• [Task goal]
Without any change, set down every record below.

Stored items:
BEGIN

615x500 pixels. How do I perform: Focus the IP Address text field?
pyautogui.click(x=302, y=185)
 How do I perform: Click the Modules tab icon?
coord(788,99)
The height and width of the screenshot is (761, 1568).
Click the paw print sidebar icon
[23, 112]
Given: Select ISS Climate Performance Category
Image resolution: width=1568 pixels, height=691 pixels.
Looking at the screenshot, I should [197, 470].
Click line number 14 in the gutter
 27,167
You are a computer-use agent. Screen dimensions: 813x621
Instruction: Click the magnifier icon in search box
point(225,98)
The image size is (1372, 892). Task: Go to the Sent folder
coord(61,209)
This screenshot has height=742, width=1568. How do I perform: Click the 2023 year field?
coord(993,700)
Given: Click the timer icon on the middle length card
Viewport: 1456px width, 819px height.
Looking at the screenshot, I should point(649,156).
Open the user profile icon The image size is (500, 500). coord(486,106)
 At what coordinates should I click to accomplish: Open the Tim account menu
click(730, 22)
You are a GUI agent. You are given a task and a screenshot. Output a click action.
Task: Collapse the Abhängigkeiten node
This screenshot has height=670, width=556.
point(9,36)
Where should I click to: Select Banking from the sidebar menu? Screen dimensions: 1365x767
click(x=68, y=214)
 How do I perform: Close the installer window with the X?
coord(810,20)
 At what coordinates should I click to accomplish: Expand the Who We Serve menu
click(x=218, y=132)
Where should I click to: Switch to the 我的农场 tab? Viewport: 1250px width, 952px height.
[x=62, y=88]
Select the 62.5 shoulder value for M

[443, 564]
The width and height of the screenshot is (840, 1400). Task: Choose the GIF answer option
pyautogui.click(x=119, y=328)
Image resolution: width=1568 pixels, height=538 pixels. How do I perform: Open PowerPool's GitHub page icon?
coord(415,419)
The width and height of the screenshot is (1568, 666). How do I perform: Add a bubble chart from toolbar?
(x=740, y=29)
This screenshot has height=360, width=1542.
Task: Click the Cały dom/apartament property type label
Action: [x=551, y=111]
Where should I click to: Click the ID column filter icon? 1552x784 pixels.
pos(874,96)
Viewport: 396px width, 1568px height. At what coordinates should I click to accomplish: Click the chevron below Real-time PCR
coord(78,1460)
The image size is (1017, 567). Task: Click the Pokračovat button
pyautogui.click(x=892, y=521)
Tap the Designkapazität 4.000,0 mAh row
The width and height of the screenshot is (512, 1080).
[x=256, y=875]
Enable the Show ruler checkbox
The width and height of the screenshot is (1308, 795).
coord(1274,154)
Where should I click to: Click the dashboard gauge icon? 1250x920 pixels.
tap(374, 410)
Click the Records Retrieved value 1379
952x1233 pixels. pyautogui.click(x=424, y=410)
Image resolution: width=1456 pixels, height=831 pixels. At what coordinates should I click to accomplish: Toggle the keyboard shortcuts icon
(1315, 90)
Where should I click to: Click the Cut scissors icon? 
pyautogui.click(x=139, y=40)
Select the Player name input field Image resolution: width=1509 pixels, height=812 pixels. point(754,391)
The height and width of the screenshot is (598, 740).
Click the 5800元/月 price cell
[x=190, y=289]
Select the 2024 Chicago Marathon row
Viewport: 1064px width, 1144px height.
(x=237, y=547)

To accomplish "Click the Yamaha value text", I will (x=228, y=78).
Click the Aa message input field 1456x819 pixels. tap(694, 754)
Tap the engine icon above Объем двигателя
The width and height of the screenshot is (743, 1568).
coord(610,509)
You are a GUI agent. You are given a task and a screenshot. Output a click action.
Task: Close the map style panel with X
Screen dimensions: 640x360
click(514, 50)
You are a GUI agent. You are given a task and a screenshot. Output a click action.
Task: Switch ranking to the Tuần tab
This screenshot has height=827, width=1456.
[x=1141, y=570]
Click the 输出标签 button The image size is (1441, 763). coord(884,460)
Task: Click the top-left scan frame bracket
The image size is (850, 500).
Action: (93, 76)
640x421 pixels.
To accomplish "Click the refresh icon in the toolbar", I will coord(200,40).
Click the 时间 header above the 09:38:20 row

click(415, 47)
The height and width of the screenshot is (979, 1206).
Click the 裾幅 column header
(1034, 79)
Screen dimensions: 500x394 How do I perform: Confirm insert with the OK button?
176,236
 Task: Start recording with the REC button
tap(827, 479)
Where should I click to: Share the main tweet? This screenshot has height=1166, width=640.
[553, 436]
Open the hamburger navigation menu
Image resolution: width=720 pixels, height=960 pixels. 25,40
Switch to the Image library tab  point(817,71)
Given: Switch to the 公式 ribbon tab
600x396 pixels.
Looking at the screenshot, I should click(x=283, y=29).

END

• [Exercise solution]
615x500 pixels. How do I perform: Focus the IP Address text field?
pyautogui.click(x=302, y=185)
 How do I perform: Click the Modules tab icon?
coord(788,99)
The height and width of the screenshot is (761, 1568).
Click the paw print sidebar icon
[23, 112]
Given: Select ISS Climate Performance Category
Image resolution: width=1568 pixels, height=691 pixels.
Looking at the screenshot, I should [197, 470].
Click line number 14 in the gutter
 27,167
You are a computer-use agent. Screen dimensions: 813x621
Instruction: Click the magnifier icon in search box
point(225,98)
The image size is (1372, 892). Task: Go to the Sent folder
coord(61,209)
This screenshot has height=742, width=1568. How do I perform: Click the 2023 year field?
coord(993,700)
Given: Click the timer icon on the middle length card
Viewport: 1456px width, 819px height.
Looking at the screenshot, I should point(649,156).
Open the user profile icon The image size is (500, 500). coord(486,106)
 At what coordinates should I click to accomplish: Open the Tim account menu
click(730, 22)
You are a GUI agent. You are given a task and a screenshot. Output a click action.
Task: Collapse the Abhängigkeiten node
This screenshot has height=670, width=556.
point(9,36)
Where should I click to: Select Banking from the sidebar menu? Screen dimensions: 1365x767
click(x=68, y=214)
 How do I perform: Close the installer window with the X?
coord(810,20)
 At what coordinates should I click to accomplish: Expand the Who We Serve menu
click(x=218, y=132)
Where should I click to: Switch to the 我的农场 tab? Viewport: 1250px width, 952px height.
[x=62, y=88]
Select the 62.5 shoulder value for M

[443, 564]
The width and height of the screenshot is (840, 1400). Task: Choose the GIF answer option
pyautogui.click(x=119, y=328)
Image resolution: width=1568 pixels, height=538 pixels. How do I perform: Open PowerPool's GitHub page icon?
coord(415,419)
The width and height of the screenshot is (1568, 666). How do I perform: Add a bubble chart from toolbar?
(x=740, y=29)
This screenshot has height=360, width=1542.
Task: Click the Cały dom/apartament property type label
Action: [x=551, y=111]
Where should I click to: Click the ID column filter icon? 1552x784 pixels.
pos(874,96)
Viewport: 396px width, 1568px height. At what coordinates should I click to accomplish: Click the chevron below Real-time PCR
coord(78,1460)
The image size is (1017, 567). Task: Click the Pokračovat button
pyautogui.click(x=892, y=521)
Tap the Designkapazität 4.000,0 mAh row
The width and height of the screenshot is (512, 1080).
[x=256, y=875]
Enable the Show ruler checkbox
The width and height of the screenshot is (1308, 795).
coord(1274,154)
Where should I click to: Click the dashboard gauge icon? 1250x920 pixels.
tap(374, 410)
Click the Records Retrieved value 1379
952x1233 pixels. pyautogui.click(x=424, y=410)
Image resolution: width=1456 pixels, height=831 pixels. At what coordinates should I click to accomplish: Toggle the keyboard shortcuts icon
(1315, 90)
Where should I click to: Click the Cut scissors icon? 
pyautogui.click(x=139, y=40)
Select the Player name input field Image resolution: width=1509 pixels, height=812 pixels. point(754,391)
The height and width of the screenshot is (598, 740).
Click the 5800元/月 price cell
[x=190, y=289]
Select the 2024 Chicago Marathon row
Viewport: 1064px width, 1144px height.
(x=237, y=547)

To accomplish "Click the Yamaha value text", I will (x=228, y=78).
Click the Aa message input field 1456x819 pixels. tap(694, 754)
Tap the engine icon above Объем двигателя
The width and height of the screenshot is (743, 1568).
coord(610,509)
You are a GUI agent. You are given a task and a screenshot. Output a click action.
Task: Close the map style panel with X
Screen dimensions: 640x360
click(514, 50)
You are a GUI agent. You are given a task and a screenshot. Output a click action.
Task: Switch ranking to the Tuần tab
This screenshot has height=827, width=1456.
[x=1141, y=570]
Click the 输出标签 button The image size is (1441, 763). coord(884,460)
Task: Click the top-left scan frame bracket
The image size is (850, 500).
Action: (93, 76)
640x421 pixels.
To accomplish "Click the refresh icon in the toolbar", I will coord(200,40).
Click the 时间 header above the 09:38:20 row

click(415, 47)
The height and width of the screenshot is (979, 1206).
Click the 裾幅 column header
(1034, 79)
Screen dimensions: 500x394 How do I perform: Confirm insert with the OK button?
176,236
 Task: Start recording with the REC button
tap(827, 479)
Where should I click to: Share the main tweet? This screenshot has height=1166, width=640.
[553, 436]
Open the hamburger navigation menu
Image resolution: width=720 pixels, height=960 pixels. 25,40
Switch to the Image library tab  point(817,71)
Given: Switch to the 公式 ribbon tab
600x396 pixels.
Looking at the screenshot, I should click(x=283, y=29).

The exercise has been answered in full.